→ **Records supplied**:
========================================
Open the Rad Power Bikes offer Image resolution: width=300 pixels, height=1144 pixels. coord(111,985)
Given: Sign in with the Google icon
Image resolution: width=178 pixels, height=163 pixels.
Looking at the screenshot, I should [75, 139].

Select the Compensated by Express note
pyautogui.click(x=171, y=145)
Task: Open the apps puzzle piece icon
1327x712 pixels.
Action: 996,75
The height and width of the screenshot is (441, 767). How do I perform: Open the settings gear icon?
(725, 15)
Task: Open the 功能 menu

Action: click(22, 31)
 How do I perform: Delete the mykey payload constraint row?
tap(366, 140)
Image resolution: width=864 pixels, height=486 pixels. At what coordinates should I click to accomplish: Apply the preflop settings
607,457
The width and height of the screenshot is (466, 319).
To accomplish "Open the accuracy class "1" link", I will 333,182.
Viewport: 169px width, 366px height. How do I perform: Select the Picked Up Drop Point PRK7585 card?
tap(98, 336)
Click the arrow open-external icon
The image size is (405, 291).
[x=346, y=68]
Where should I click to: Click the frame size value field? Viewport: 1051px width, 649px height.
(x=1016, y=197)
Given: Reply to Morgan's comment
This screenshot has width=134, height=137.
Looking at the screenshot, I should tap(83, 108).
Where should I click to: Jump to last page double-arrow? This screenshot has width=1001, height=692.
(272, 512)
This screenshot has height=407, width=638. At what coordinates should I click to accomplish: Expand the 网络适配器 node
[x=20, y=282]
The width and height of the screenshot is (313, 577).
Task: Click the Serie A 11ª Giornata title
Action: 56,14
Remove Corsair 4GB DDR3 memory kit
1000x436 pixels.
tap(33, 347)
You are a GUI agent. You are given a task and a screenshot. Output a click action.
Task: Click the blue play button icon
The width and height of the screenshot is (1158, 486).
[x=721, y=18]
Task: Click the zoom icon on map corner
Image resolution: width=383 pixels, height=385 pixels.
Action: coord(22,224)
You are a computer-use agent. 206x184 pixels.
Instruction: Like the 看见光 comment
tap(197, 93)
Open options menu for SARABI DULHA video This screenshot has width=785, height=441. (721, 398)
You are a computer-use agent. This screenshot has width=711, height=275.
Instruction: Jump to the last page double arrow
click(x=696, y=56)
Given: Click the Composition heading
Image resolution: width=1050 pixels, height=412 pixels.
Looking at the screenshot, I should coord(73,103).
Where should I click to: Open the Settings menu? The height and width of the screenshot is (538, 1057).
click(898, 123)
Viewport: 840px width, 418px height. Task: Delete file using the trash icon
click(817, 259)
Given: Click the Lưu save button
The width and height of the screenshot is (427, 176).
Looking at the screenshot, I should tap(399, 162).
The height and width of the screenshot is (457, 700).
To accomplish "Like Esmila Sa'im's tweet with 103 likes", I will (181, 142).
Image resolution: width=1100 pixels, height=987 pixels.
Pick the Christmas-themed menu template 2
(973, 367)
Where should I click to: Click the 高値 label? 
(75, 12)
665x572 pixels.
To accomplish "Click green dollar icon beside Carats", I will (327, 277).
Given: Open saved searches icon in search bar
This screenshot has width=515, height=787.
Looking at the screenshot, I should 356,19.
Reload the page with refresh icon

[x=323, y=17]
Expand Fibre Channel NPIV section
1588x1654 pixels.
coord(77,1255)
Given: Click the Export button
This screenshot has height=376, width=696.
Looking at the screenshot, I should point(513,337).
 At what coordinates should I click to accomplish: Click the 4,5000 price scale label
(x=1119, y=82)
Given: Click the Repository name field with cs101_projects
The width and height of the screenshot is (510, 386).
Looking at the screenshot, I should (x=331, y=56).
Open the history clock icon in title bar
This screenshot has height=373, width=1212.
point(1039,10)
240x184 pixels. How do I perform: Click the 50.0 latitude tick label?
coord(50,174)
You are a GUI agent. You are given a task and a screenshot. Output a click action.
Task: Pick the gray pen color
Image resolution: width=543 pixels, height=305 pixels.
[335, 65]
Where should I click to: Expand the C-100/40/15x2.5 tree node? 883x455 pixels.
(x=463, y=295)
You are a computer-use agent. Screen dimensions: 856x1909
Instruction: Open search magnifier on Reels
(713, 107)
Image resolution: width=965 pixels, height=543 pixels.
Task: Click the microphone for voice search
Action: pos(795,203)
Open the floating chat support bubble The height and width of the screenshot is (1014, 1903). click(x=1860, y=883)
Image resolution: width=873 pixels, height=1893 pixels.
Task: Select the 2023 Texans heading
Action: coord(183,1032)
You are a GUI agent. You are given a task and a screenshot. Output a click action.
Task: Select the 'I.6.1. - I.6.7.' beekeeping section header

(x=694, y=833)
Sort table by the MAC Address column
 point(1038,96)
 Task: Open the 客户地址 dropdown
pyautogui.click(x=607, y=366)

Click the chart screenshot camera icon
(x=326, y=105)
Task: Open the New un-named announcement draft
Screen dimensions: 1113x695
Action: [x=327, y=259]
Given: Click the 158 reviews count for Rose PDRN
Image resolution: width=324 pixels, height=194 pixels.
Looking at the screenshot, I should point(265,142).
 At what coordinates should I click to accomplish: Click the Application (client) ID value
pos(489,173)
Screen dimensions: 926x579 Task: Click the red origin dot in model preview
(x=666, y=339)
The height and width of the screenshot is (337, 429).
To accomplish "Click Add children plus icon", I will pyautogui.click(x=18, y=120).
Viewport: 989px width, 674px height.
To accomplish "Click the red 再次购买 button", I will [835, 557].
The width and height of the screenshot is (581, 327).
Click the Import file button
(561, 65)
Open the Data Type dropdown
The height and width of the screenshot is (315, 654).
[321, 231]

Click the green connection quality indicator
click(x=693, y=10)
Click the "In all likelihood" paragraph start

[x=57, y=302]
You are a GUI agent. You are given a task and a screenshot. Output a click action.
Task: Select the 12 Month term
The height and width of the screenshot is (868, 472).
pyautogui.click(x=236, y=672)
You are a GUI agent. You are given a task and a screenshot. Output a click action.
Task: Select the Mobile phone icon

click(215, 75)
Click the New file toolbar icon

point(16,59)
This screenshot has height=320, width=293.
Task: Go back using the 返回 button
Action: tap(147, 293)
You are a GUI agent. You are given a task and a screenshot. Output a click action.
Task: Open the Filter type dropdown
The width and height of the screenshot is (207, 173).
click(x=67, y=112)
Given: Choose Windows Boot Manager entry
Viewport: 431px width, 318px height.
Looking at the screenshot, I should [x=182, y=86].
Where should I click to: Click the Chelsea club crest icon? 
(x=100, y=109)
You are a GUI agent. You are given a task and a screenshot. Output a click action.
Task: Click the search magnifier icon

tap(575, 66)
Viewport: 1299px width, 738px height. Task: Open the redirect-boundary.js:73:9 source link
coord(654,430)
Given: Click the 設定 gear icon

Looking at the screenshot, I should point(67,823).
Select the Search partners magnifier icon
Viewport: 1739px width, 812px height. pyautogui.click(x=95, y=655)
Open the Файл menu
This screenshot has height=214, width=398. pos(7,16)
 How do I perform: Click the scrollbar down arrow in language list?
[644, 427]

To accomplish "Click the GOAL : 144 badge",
========================================
→ **Problem description**: Please reproduce the records exactly, without leaving any out.

→ **Written solution**:
Open the Rad Power Bikes offer Image resolution: width=300 pixels, height=1144 pixels. coord(111,985)
Given: Sign in with the Google icon
Image resolution: width=178 pixels, height=163 pixels.
Looking at the screenshot, I should [75, 139].

Select the Compensated by Express note
pyautogui.click(x=171, y=145)
Task: Open the apps puzzle piece icon
1327x712 pixels.
Action: 996,75
The height and width of the screenshot is (441, 767). How do I perform: Open the settings gear icon?
(725, 15)
Task: Open the 功能 menu

Action: click(22, 31)
 How do I perform: Delete the mykey payload constraint row?
tap(366, 140)
Image resolution: width=864 pixels, height=486 pixels. At what coordinates should I click to accomplish: Apply the preflop settings
607,457
The width and height of the screenshot is (466, 319).
To accomplish "Open the accuracy class "1" link", I will 333,182.
Viewport: 169px width, 366px height. How do I perform: Select the Picked Up Drop Point PRK7585 card?
tap(98, 336)
Click the arrow open-external icon
The image size is (405, 291).
[x=346, y=68]
Where should I click to: Click the frame size value field? Viewport: 1051px width, 649px height.
(x=1016, y=197)
Given: Reply to Morgan's comment
This screenshot has width=134, height=137.
Looking at the screenshot, I should tap(83, 108).
Where should I click to: Jump to last page double-arrow? This screenshot has width=1001, height=692.
(272, 512)
This screenshot has height=407, width=638. At what coordinates should I click to accomplish: Expand the 网络适配器 node
[x=20, y=282]
The width and height of the screenshot is (313, 577).
Task: Click the Serie A 11ª Giornata title
Action: 56,14
Remove Corsair 4GB DDR3 memory kit
1000x436 pixels.
tap(33, 347)
You are a GUI agent. You are given a task and a screenshot. Output a click action.
Task: Click the blue play button icon
The width and height of the screenshot is (1158, 486).
[x=721, y=18]
Task: Click the zoom icon on map corner
Image resolution: width=383 pixels, height=385 pixels.
Action: coord(22,224)
You are a computer-use agent. 206x184 pixels.
Instruction: Like the 看见光 comment
tap(197, 93)
Open options menu for SARABI DULHA video This screenshot has width=785, height=441. (721, 398)
You are a computer-use agent. This screenshot has width=711, height=275.
Instruction: Jump to the last page double arrow
click(x=696, y=56)
Given: Click the Composition heading
Image resolution: width=1050 pixels, height=412 pixels.
Looking at the screenshot, I should coord(73,103).
Where should I click to: Open the Settings menu? The height and width of the screenshot is (538, 1057).
click(898, 123)
Viewport: 840px width, 418px height. Task: Delete file using the trash icon
click(817, 259)
Given: Click the Lưu save button
The width and height of the screenshot is (427, 176).
Looking at the screenshot, I should tap(399, 162).
The height and width of the screenshot is (457, 700).
To accomplish "Like Esmila Sa'im's tweet with 103 likes", I will (181, 142).
Image resolution: width=1100 pixels, height=987 pixels.
Pick the Christmas-themed menu template 2
(973, 367)
Where should I click to: Click the 高値 label? 
(75, 12)
665x572 pixels.
To accomplish "Click green dollar icon beside Carats", I will (327, 277).
Given: Open saved searches icon in search bar
This screenshot has width=515, height=787.
Looking at the screenshot, I should 356,19.
Reload the page with refresh icon

[x=323, y=17]
Expand Fibre Channel NPIV section
1588x1654 pixels.
coord(77,1255)
Given: Click the Export button
This screenshot has height=376, width=696.
Looking at the screenshot, I should point(513,337).
 At what coordinates should I click to accomplish: Click the 4,5000 price scale label
(x=1119, y=82)
Given: Click the Repository name field with cs101_projects
The width and height of the screenshot is (510, 386).
Looking at the screenshot, I should (x=331, y=56).
Open the history clock icon in title bar
This screenshot has height=373, width=1212.
point(1039,10)
240x184 pixels. How do I perform: Click the 50.0 latitude tick label?
coord(50,174)
You are a GUI agent. You are given a task and a screenshot. Output a click action.
Task: Pick the gray pen color
Image resolution: width=543 pixels, height=305 pixels.
[335, 65]
Where should I click to: Expand the C-100/40/15x2.5 tree node? 883x455 pixels.
(x=463, y=295)
You are a computer-use agent. Screen dimensions: 856x1909
Instruction: Open search magnifier on Reels
(713, 107)
Image resolution: width=965 pixels, height=543 pixels.
Task: Click the microphone for voice search
Action: pos(795,203)
Open the floating chat support bubble The height and width of the screenshot is (1014, 1903). click(x=1860, y=883)
Image resolution: width=873 pixels, height=1893 pixels.
Task: Select the 2023 Texans heading
Action: coord(183,1032)
You are a GUI agent. You are given a task and a screenshot. Output a click action.
Task: Select the 'I.6.1. - I.6.7.' beekeeping section header

(x=694, y=833)
Sort table by the MAC Address column
 point(1038,96)
 Task: Open the 客户地址 dropdown
pyautogui.click(x=607, y=366)

Click the chart screenshot camera icon
(x=326, y=105)
Task: Open the New un-named announcement draft
Screen dimensions: 1113x695
Action: [x=327, y=259]
Given: Click the 158 reviews count for Rose PDRN
Image resolution: width=324 pixels, height=194 pixels.
Looking at the screenshot, I should point(265,142).
 At what coordinates should I click to accomplish: Click the Application (client) ID value
pos(489,173)
Screen dimensions: 926x579 Task: Click the red origin dot in model preview
(x=666, y=339)
The height and width of the screenshot is (337, 429).
To accomplish "Click Add children plus icon", I will pyautogui.click(x=18, y=120).
Viewport: 989px width, 674px height.
To accomplish "Click the red 再次购买 button", I will [835, 557].
The width and height of the screenshot is (581, 327).
Click the Import file button
(561, 65)
Open the Data Type dropdown
The height and width of the screenshot is (315, 654).
[321, 231]

Click the green connection quality indicator
click(x=693, y=10)
Click the "In all likelihood" paragraph start

[x=57, y=302]
You are a GUI agent. You are given a task and a screenshot. Output a click action.
Task: Select the 12 Month term
The height and width of the screenshot is (868, 472).
pyautogui.click(x=236, y=672)
You are a GUI agent. You are given a task and a screenshot. Output a click action.
Task: Select the Mobile phone icon

click(215, 75)
Click the New file toolbar icon

point(16,59)
This screenshot has height=320, width=293.
Task: Go back using the 返回 button
Action: tap(147, 293)
You are a GUI agent. You are given a task and a screenshot. Output a click action.
Task: Open the Filter type dropdown
The width and height of the screenshot is (207, 173).
click(x=67, y=112)
Given: Choose Windows Boot Manager entry
Viewport: 431px width, 318px height.
Looking at the screenshot, I should [x=182, y=86].
Where should I click to: Click the Chelsea club crest icon? 
(x=100, y=109)
You are a GUI agent. You are given a task and a screenshot. Output a click action.
Task: Click the search magnifier icon

tap(575, 66)
Viewport: 1299px width, 738px height. Task: Open the redirect-boundary.js:73:9 source link
coord(654,430)
Given: Click the 設定 gear icon

Looking at the screenshot, I should point(67,823).
Select the Search partners magnifier icon
Viewport: 1739px width, 812px height. pyautogui.click(x=95, y=655)
Open the Файл menu
This screenshot has height=214, width=398. pos(7,16)
 How do I perform: Click the scrollbar down arrow in language list?
[644, 427]

To accomplish "Click the GOAL : 144 badge",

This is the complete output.